We are delighted that Dr Doraiswamy, while commending our study on pituitary volume in first-episode psychosis (Pariante et al, 2005), has provided stimulating comments and queries regarding antipsychotic-induced hyperprolactinemia. In order to address some of Dr Doraiswamy's concerns, we have further examined the sample described in the paper. Moreover, we have reviewed all our studies on pituitary volume in psychosis in the light of his comments (Garner et al, 2005; Pariante et al, 2004; Pariante et al, 2005).

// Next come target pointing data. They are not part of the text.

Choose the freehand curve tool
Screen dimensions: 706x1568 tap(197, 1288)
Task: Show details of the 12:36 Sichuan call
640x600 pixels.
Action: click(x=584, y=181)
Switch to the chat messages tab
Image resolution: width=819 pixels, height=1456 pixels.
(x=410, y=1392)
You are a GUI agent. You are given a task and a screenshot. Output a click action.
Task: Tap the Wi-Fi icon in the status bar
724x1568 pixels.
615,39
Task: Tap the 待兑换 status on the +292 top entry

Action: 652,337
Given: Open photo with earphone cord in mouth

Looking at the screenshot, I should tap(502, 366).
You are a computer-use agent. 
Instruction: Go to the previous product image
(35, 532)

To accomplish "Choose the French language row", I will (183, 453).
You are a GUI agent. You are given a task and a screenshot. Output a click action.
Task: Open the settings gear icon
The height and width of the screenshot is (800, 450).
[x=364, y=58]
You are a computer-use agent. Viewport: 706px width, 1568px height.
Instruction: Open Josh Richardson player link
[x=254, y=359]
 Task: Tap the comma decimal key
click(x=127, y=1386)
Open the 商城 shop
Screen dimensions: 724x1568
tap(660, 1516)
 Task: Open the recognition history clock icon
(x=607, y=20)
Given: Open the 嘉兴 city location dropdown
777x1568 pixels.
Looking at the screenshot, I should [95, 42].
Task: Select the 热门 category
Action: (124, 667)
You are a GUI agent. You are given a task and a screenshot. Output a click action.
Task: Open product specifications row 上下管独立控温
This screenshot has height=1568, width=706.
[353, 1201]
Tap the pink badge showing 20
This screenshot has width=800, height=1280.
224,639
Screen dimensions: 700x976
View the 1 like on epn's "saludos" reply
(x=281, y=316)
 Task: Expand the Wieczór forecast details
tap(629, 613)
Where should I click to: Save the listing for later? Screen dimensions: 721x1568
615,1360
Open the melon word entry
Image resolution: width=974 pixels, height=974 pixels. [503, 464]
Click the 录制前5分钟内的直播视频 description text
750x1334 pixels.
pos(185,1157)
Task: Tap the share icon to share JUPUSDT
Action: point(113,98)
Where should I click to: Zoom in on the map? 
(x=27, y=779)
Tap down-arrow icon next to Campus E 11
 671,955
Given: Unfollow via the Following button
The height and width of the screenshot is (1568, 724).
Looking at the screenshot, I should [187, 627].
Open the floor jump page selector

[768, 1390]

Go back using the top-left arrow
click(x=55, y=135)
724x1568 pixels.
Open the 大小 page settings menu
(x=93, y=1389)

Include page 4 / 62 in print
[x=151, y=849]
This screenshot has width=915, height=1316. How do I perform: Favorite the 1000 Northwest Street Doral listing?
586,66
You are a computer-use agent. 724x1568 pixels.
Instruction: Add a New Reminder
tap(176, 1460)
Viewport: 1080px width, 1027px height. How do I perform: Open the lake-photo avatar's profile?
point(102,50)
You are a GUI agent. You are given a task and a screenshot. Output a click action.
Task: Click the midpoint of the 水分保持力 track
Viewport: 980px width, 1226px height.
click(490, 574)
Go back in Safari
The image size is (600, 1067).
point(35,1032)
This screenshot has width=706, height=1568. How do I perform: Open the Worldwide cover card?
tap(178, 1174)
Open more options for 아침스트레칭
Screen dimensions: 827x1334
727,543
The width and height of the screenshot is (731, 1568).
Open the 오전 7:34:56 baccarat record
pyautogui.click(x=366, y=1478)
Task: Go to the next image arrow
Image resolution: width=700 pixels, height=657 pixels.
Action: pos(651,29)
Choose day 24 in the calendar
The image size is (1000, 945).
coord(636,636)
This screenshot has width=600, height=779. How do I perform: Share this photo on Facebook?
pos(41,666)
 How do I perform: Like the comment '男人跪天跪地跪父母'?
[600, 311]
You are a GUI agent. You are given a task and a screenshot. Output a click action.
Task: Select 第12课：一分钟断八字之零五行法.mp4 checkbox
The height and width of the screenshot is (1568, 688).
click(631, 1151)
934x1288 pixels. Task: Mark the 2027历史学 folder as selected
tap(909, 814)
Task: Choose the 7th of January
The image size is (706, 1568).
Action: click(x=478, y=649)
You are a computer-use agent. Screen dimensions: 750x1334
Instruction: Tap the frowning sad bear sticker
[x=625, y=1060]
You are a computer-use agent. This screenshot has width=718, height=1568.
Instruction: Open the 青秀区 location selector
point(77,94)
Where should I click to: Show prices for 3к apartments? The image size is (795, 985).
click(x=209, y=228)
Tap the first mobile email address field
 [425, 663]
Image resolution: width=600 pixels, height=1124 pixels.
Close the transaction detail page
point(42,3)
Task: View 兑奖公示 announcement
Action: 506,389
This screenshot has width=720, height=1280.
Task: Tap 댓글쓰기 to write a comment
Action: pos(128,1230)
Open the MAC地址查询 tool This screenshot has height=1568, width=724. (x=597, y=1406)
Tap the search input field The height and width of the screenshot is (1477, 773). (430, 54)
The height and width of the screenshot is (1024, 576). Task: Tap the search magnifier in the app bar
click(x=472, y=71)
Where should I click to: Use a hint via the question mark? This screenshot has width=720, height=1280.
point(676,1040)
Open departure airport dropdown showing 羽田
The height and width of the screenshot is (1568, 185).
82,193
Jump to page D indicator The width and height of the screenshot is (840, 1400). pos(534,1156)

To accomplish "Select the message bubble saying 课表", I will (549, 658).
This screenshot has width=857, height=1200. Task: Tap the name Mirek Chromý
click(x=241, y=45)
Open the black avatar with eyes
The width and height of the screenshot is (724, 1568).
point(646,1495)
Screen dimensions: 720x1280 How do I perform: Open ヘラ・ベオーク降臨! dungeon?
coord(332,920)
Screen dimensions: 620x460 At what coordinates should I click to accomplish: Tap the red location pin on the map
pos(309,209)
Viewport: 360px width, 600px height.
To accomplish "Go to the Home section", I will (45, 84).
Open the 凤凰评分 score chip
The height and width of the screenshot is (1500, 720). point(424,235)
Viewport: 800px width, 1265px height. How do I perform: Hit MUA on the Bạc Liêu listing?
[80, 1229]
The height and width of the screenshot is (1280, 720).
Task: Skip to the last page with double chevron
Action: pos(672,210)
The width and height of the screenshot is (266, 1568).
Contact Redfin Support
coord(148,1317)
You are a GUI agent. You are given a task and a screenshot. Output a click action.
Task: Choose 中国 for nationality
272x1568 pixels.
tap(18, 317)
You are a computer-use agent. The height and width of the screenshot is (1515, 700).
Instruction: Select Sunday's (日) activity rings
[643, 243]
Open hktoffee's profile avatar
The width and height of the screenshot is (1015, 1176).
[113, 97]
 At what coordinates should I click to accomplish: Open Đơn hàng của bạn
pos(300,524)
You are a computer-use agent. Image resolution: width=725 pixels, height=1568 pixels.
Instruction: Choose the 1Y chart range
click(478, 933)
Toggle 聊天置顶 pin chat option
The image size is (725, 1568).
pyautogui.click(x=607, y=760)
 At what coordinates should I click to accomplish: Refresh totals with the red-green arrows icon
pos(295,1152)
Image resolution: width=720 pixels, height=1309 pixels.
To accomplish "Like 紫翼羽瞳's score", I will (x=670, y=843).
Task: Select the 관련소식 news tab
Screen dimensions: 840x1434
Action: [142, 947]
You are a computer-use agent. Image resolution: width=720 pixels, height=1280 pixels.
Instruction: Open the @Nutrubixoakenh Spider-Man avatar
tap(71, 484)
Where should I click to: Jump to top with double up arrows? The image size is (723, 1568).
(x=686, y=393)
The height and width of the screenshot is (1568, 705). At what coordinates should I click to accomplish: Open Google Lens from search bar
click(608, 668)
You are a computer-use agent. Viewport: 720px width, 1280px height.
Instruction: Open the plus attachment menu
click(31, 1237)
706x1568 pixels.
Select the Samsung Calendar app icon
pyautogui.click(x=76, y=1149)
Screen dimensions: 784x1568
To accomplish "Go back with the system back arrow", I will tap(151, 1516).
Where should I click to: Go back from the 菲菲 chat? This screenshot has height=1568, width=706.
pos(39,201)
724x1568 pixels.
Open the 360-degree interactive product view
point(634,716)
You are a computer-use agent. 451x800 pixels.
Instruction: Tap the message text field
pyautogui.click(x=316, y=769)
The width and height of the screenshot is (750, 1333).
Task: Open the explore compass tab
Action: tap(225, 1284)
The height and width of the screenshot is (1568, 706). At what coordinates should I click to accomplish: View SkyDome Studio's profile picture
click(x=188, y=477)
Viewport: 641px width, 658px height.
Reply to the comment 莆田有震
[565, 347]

Dr Doraiswamy is concerned that we may have underestimated the effects of past use of typical antipsychotics on pituitary volume in the patients defined as ‘drug-free’ (ie, drug-free for at least 3 weeks) or ‘on atypicals’ (ie, on atypicals for the last 2 weeks). Theoretically, it is possible that the pituitary volume of patients who had taken typicals prior to their current treatment would not decrease in the 2–3 weeks they had been drug-free or on atypicals. However, it is important to highlight that most of the subjects in the ‘drug-free’ group (12 out of 18, 67%) were antipsychotic-naïve, and the others had previously received a typical for a very short period of time (two for 2–3 days, and one for 20 days). Similarly, most subjects in the ‘atypicals’ group had received only one or two doses of a typical in the past (20 out of 26, 77%), and other five subjects had received a typical in the past for 1 or 2 weeks only. Indeed, we believe that the most striking evidence in support to the hypothesis that the enlargement of the pituitary in the ‘drug-free’ and ‘atypicals’ subjects is due to activation of ACTH-producing cells by the stress response (rather than to antipsychotic-induced stimulation of prolactin) is that a similar enlargement is present in the 12 antipsychotic-naïve subjects (Pariante et al, 2005). Moreover, a similar enlargement of the pituitary gland is also present in antipsychotic-naïve prodromal subjects from the PACE Clinic in Melbourne, before they develop psychosis (Garner et al, 2005).

Of course, Dr Doraiswamy is correct in saying that our study could not detect potential differences between different atypicals in their effects on pituitary volume, because most of the subjects on atypicals were receiving olanzapine (Pariante et al, 2005). Indeed, it is possible that risperidone and amisulpride have an effect on pituitary volume that is similar to that of typicals. Although we do not have enough subjects for such a comparison in this study, it is interesting to note that our previous study in an Australian sample of patients with first-episode psychosis (where the pituitary volume was also enlarged) found no difference in pituitary volume between subjects on typicals and subjects on atypicals who were mostly receiving risperidone (Pariante et al, 2004).

Following Dr Doraiswamy's suggestion, we have further examined the interaction between gender and antipsychotic treatments in the regulation of pituitary volume. Pituitary volume is generally larger in females than males, and this gender effect is present in both patients and controls (Pariante et al, 2005). However, we have now found in this sample that subjects on atypical do not present this gender difference (unpublished data). While the small numbers of subjects prevents any speculation on this finding, it is interesting to note that we have previously reported a lack of gender difference in pituitary volume in patients with established psychosis, half of whom were on clozapine (Pariante et al, 2004). Therefore, it is possible that typical and atypical have different effects on pituitary volume that go beyond prolactin secretion and may involve other hormones that regulate the stress, sexual and metabolic function. Indeed, a separate study on the present sample has demonstrated that typical and atypical antipsychotics have different structural effects on a variety of brain regions (Dazzan et al, 2005). In the future, we will also be able to comment on the genetic regulation of pituitary volume, thanks to studies that are currently ongoing in our Institute.

Finally, with the emerging evidence linking psychosis and antipsychotics with metabolic abnormalities, we endorse Dr Doraiswamy's view that more work into the long-term pathological consequences of hyperprolactinemia is urgently needed.